Quoted text:
The findings of this scientific experiment ultimately contributed to the eventual understanding that, while classical Newtonian physics was a good model to describe the movement and attraction of objects in terms of their respective masses, the general theory of relativity better described the complexity of gravitational forces exerted by celestial bodies on the objects around them, particularly in the case of light rays because photons of light have no mass.
A second outcome of Einstein’s theory indicated that all forms of motion are represented by movement in space-time – not by the gravitational equilibrium of the inherent push and pull of the objects in question determined by their respective masses in a magnetic field. This revolutionary theory led to a 4-dimensional space-time coordinate system around the Earth which was curved (see the twisted “spherical-time” coordinates around the earth in the image below). For those who are not aware of the various mathematical coordinate systems of both 2- and 3-dimensional Euclidean space, see a mathematical description of idealized spherical coordinates from which our planetary latitude and longitude coordinates have been derived.
In 2004, almost 85 years after Eddington’s measurements during the solar eclipse, a NASA satellite-based mission, known as Gravity Probe B, measured the 4-dimensional space-time curvature around the Earth. The principal investigator of the probe's mission was Stanford University's Francis Everitt, who said: "The space-time around Earth appears to be distorted just as general relativity predicts."

Items:
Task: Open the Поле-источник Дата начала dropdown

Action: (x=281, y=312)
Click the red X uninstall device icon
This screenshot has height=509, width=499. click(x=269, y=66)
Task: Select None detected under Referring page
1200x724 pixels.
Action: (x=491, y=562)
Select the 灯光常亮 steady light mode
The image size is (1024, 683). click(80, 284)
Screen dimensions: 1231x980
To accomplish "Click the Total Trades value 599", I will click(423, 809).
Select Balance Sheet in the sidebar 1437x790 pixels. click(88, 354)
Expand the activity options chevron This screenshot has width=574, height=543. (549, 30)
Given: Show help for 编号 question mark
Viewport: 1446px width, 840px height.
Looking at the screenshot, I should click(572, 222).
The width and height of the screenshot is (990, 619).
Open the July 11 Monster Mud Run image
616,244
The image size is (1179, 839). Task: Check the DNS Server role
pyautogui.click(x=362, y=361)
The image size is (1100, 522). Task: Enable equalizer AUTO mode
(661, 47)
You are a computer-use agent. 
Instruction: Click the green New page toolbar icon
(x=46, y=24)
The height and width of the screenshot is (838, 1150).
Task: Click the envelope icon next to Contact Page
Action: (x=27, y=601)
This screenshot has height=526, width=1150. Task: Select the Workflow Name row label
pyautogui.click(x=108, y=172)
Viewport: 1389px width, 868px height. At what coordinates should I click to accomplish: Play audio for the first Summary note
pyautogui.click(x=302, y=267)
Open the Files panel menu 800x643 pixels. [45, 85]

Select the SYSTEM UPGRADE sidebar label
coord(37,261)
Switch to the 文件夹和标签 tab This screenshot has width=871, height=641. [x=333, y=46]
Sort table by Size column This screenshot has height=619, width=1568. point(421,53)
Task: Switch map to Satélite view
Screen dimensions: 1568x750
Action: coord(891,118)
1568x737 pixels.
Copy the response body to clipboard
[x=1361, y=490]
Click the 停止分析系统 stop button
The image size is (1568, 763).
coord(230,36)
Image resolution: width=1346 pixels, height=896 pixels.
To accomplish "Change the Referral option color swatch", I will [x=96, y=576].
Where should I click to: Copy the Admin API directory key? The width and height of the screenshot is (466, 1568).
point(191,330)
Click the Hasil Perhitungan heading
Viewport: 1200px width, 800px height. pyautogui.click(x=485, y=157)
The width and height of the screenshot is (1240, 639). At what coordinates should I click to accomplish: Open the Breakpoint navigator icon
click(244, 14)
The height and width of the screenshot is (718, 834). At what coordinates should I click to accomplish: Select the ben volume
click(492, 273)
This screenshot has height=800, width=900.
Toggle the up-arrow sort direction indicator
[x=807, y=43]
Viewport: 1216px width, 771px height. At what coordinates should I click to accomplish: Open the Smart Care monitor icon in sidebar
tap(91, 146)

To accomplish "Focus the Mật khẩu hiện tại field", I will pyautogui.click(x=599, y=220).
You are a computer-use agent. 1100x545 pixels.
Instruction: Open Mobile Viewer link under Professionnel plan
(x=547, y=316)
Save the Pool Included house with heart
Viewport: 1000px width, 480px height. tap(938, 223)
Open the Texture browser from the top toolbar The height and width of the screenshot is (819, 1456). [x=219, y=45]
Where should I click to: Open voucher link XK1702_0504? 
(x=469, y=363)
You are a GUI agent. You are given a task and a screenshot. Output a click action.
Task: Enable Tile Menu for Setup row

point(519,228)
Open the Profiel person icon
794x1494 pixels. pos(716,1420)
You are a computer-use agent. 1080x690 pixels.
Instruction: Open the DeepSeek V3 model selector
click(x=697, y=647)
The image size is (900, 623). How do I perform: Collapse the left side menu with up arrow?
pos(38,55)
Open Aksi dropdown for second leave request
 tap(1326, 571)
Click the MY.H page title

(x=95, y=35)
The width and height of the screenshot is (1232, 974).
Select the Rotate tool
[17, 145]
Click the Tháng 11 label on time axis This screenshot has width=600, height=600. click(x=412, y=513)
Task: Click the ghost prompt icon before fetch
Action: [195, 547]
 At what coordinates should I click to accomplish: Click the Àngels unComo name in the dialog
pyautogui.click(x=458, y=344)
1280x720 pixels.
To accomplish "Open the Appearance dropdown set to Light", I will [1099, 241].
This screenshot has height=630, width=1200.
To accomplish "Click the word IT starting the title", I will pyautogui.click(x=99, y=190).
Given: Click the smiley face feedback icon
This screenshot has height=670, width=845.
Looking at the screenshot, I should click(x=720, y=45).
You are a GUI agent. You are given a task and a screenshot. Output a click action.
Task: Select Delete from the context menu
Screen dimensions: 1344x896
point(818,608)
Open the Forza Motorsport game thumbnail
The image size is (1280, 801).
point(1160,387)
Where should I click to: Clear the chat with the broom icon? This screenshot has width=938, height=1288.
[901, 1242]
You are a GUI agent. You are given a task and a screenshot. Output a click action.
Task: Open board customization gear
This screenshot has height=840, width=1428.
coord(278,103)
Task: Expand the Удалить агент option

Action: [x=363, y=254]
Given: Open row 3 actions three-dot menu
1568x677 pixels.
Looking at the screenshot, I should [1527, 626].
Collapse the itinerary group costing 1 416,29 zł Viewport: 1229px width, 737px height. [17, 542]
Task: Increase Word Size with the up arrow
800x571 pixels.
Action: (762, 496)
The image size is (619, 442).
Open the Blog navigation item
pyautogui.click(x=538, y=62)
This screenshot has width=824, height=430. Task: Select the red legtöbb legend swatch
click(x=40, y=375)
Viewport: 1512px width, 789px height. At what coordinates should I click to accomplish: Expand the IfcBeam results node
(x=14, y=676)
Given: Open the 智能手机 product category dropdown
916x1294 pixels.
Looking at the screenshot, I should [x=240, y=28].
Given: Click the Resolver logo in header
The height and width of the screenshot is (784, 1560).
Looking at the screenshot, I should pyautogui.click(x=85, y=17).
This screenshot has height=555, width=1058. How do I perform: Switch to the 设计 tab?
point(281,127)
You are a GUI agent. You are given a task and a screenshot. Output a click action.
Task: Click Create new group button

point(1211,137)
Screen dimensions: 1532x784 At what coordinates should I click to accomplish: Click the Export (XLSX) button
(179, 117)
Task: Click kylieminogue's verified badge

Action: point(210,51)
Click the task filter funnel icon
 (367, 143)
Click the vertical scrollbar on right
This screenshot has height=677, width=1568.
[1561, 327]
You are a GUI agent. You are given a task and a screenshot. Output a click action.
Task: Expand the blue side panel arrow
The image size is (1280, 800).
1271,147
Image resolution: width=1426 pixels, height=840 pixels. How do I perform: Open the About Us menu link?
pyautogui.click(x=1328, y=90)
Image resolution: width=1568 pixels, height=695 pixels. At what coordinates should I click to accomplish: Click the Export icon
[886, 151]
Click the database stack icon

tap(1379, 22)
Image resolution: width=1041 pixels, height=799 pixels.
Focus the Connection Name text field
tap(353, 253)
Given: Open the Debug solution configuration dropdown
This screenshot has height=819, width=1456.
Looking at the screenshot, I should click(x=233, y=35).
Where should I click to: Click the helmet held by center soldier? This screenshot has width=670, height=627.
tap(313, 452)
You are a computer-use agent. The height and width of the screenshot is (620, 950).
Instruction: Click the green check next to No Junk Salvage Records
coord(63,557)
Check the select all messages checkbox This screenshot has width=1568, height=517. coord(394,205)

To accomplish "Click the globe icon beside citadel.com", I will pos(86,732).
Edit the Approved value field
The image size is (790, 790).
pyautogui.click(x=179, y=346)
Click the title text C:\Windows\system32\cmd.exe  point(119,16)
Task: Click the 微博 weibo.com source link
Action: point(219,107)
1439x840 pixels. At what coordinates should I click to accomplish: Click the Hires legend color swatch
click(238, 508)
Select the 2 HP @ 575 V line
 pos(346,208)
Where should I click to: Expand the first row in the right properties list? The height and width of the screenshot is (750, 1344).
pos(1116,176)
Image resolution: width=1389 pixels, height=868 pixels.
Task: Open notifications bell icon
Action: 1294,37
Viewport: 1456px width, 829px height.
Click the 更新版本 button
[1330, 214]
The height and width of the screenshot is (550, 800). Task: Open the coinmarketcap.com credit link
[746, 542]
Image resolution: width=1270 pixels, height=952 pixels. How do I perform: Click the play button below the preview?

List of tasks:
A - In the passage on general relativity, who was the principal investigator of the Gravity Probe B mission?
B - Write out the stretch of the passage on general relativity from "The findings of" through "have no mass.".
The entries were taken from a different source than the passage on general relativity.

Solutions for each task:
A - Stanford University's Francis Everitt.

B -
The findings of this scientific experiment ultimately contributed to the eventual understanding that, while classical Newtonian physics was a good model to describe the movement and attraction of objects in terms of their respective masses, the general theory of relativity better described the complexity of gravitational forces exerted by celestial bodies on the objects around them, particularly in the case of light rays because photons of light have no mass.